For longer required life spans and more corrosive environments additional thickness would be added.
Most building codes requires that roofing and cladding have a minimum 15 years resistance to water penetration.
For structural elements the requirement may be 50yrs
Common thicknesses of galansised corrugated roofing sheets is 0.4mm or 0.55mm
In conclusion 2mm thick corten weathering steel in moderate urban environments should be approx 1mm thick after 50yrs weathering from both sides.
The weathering process is not linear, with approx 80% of the decay occurring in the first years of life, most specifiers therefore tend to use steel that is 0.5mm to 1.0mm thicker than required to allow for unexpected corrosion.

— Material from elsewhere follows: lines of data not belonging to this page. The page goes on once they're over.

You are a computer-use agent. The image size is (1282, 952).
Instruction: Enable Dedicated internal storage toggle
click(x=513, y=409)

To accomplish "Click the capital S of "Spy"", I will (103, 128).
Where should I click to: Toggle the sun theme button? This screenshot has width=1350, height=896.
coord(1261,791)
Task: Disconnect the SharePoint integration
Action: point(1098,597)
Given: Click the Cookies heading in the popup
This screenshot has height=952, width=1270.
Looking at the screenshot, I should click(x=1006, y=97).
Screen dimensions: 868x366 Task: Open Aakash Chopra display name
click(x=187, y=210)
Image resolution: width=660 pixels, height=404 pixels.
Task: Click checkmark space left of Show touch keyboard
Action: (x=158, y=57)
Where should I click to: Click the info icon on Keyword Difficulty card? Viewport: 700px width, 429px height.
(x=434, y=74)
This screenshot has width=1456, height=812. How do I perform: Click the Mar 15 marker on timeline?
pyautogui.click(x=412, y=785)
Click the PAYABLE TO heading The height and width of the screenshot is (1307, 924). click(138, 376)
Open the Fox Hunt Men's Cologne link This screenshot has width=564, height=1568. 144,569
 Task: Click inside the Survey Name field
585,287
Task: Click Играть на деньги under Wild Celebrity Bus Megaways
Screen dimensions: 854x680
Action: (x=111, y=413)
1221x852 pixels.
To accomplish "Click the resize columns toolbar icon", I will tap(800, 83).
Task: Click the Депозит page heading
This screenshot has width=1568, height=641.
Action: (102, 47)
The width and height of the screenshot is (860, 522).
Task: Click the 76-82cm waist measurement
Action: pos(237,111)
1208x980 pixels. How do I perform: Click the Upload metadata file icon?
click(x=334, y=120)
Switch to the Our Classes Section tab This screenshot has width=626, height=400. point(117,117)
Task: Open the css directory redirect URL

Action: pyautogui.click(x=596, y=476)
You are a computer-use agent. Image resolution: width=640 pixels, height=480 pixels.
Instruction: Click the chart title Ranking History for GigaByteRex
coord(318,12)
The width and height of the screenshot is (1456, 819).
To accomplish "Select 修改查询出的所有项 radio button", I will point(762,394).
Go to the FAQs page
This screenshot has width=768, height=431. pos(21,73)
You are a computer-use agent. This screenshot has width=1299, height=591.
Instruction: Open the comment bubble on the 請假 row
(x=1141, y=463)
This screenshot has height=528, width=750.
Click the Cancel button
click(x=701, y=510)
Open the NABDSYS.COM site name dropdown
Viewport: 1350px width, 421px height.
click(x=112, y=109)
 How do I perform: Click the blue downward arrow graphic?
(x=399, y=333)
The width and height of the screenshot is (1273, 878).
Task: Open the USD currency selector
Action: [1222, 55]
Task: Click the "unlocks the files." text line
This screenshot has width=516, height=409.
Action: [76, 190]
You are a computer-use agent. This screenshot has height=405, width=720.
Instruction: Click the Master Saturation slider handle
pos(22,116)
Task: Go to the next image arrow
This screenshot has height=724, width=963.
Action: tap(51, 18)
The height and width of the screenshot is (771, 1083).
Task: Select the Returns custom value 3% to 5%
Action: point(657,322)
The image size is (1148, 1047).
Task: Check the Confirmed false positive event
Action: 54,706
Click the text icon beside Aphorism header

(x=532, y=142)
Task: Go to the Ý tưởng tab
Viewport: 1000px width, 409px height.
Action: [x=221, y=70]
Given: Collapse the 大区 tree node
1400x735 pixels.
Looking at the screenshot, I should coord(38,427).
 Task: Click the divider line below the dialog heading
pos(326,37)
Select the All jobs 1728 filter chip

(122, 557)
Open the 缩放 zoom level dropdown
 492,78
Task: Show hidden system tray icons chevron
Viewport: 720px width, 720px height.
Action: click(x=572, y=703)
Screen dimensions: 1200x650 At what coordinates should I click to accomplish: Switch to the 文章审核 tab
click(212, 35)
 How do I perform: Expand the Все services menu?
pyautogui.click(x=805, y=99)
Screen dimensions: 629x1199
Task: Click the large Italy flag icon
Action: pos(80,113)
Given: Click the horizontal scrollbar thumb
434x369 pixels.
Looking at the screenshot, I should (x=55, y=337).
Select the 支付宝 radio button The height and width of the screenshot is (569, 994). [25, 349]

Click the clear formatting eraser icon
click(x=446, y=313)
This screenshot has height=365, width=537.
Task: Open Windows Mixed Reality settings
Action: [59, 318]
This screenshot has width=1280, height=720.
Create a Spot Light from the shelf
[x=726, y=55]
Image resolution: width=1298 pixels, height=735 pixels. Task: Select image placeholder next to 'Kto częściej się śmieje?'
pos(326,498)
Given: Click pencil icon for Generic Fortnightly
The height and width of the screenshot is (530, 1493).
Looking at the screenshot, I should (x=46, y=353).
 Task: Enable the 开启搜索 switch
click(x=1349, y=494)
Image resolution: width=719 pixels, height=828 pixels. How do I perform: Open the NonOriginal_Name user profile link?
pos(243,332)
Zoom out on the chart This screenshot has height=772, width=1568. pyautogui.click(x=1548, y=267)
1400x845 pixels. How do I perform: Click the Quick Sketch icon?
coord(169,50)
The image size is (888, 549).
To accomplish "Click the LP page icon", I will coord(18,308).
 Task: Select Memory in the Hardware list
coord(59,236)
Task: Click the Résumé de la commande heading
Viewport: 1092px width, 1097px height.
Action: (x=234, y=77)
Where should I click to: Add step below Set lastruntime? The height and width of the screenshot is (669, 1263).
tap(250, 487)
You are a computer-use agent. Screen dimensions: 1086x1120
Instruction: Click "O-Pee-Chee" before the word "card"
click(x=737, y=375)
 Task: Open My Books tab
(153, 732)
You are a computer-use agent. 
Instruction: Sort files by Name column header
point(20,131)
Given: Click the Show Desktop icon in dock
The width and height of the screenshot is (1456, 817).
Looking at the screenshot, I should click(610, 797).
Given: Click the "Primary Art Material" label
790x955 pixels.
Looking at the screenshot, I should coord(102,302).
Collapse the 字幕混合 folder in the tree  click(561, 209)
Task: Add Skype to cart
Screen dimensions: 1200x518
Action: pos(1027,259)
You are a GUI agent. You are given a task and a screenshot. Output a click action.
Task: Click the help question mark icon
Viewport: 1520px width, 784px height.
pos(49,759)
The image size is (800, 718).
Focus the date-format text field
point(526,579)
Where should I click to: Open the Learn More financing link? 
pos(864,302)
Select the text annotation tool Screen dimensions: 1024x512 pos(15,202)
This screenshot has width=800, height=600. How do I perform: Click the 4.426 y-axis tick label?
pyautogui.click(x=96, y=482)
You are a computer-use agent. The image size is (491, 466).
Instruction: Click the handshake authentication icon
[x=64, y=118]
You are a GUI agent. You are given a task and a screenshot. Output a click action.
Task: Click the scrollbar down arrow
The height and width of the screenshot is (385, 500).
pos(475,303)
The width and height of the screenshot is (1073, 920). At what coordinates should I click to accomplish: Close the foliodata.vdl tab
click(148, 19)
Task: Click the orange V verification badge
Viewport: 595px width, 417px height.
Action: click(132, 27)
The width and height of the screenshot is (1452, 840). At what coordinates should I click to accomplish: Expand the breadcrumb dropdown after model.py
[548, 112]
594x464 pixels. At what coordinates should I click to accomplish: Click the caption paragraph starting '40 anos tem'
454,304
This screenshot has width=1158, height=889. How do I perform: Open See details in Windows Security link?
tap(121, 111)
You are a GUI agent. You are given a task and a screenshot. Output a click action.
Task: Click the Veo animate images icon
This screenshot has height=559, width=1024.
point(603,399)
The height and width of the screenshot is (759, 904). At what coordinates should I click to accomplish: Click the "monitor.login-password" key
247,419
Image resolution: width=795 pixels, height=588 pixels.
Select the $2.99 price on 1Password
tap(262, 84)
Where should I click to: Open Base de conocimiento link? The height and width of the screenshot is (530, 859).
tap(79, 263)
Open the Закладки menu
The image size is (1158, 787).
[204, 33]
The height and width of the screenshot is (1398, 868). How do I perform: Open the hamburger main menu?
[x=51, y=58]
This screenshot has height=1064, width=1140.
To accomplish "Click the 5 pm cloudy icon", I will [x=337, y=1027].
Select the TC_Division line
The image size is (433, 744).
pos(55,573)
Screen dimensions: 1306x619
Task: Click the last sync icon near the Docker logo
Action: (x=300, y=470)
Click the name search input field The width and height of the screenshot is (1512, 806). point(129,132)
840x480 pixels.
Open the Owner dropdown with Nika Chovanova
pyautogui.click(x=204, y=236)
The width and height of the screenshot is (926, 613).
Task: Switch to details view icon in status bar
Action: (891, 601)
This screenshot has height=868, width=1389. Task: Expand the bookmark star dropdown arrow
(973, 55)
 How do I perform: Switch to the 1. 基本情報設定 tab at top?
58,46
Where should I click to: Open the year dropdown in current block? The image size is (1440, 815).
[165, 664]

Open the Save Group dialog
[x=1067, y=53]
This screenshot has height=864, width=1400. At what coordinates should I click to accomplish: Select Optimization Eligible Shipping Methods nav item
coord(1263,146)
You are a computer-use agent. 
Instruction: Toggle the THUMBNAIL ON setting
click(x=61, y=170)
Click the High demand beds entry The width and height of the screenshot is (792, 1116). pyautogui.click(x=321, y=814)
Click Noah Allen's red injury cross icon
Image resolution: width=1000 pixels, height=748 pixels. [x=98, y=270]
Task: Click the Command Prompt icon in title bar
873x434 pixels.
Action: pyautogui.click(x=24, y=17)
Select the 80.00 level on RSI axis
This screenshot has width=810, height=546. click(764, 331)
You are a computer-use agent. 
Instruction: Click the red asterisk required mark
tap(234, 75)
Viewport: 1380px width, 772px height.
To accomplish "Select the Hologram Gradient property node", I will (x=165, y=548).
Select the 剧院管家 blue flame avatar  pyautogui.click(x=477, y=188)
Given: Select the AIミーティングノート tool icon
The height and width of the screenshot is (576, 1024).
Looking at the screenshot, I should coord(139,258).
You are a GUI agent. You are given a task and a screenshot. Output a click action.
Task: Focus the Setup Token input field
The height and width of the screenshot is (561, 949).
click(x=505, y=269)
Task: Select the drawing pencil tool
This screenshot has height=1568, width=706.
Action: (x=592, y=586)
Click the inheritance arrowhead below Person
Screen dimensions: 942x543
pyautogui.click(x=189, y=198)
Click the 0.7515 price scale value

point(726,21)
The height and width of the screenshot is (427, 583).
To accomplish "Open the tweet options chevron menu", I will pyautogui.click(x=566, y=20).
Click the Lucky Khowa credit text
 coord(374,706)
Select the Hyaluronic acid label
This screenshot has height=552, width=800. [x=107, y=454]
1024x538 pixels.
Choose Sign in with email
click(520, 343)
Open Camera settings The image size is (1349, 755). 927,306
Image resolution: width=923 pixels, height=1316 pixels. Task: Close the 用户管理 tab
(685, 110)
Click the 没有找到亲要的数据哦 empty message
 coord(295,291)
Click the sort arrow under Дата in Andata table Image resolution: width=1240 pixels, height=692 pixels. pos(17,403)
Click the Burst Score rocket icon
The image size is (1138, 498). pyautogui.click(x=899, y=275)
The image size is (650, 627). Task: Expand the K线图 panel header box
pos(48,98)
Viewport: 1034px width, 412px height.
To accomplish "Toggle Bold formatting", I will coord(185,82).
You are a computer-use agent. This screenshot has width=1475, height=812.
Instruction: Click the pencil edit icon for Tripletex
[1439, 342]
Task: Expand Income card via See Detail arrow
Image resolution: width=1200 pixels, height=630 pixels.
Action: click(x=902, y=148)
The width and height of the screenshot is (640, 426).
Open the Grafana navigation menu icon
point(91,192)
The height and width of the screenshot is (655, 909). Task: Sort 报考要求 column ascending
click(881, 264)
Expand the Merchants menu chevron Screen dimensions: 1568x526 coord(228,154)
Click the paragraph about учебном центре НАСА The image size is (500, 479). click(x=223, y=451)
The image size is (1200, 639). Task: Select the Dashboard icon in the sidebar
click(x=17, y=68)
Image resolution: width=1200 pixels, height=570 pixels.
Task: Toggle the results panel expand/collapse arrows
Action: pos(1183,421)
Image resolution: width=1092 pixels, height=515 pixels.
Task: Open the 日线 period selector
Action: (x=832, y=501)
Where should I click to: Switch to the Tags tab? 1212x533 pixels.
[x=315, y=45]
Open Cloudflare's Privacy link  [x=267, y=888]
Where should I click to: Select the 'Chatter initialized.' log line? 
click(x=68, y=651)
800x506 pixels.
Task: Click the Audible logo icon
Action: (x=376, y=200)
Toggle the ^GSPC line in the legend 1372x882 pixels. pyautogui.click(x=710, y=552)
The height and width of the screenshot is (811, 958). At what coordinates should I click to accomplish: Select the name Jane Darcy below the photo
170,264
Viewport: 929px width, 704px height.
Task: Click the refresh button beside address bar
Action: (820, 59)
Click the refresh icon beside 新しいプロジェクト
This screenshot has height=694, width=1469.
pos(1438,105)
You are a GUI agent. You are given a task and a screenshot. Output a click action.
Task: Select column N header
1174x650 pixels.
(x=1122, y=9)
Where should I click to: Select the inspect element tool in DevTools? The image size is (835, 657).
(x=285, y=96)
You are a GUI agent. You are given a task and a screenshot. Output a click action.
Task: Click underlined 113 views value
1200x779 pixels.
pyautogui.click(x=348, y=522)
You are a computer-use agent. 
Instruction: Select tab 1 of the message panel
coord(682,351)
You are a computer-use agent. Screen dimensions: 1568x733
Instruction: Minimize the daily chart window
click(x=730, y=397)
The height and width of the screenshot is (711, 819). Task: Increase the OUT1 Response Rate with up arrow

In applications where the corten steel can not maintain the wet/dry cycles to establish the protective oxide, such the inside of planters. It is recommended to seal inside/unseen steel with a bitumen damp proof membrane such as Fostoc Mulseal Plus or equivalent
There is no warranty with unprotected raw steel, the specifier matches the expected environment conditions and the selected thickness of steel, to arrive at a prediction of the expected life span. Domestic landscaping applications may be happy with an expected life span of 30yrs plus, while bridge engineers often require 120yrs plus
Shipping container are made from corten steel, and are then painted to extend there economic life.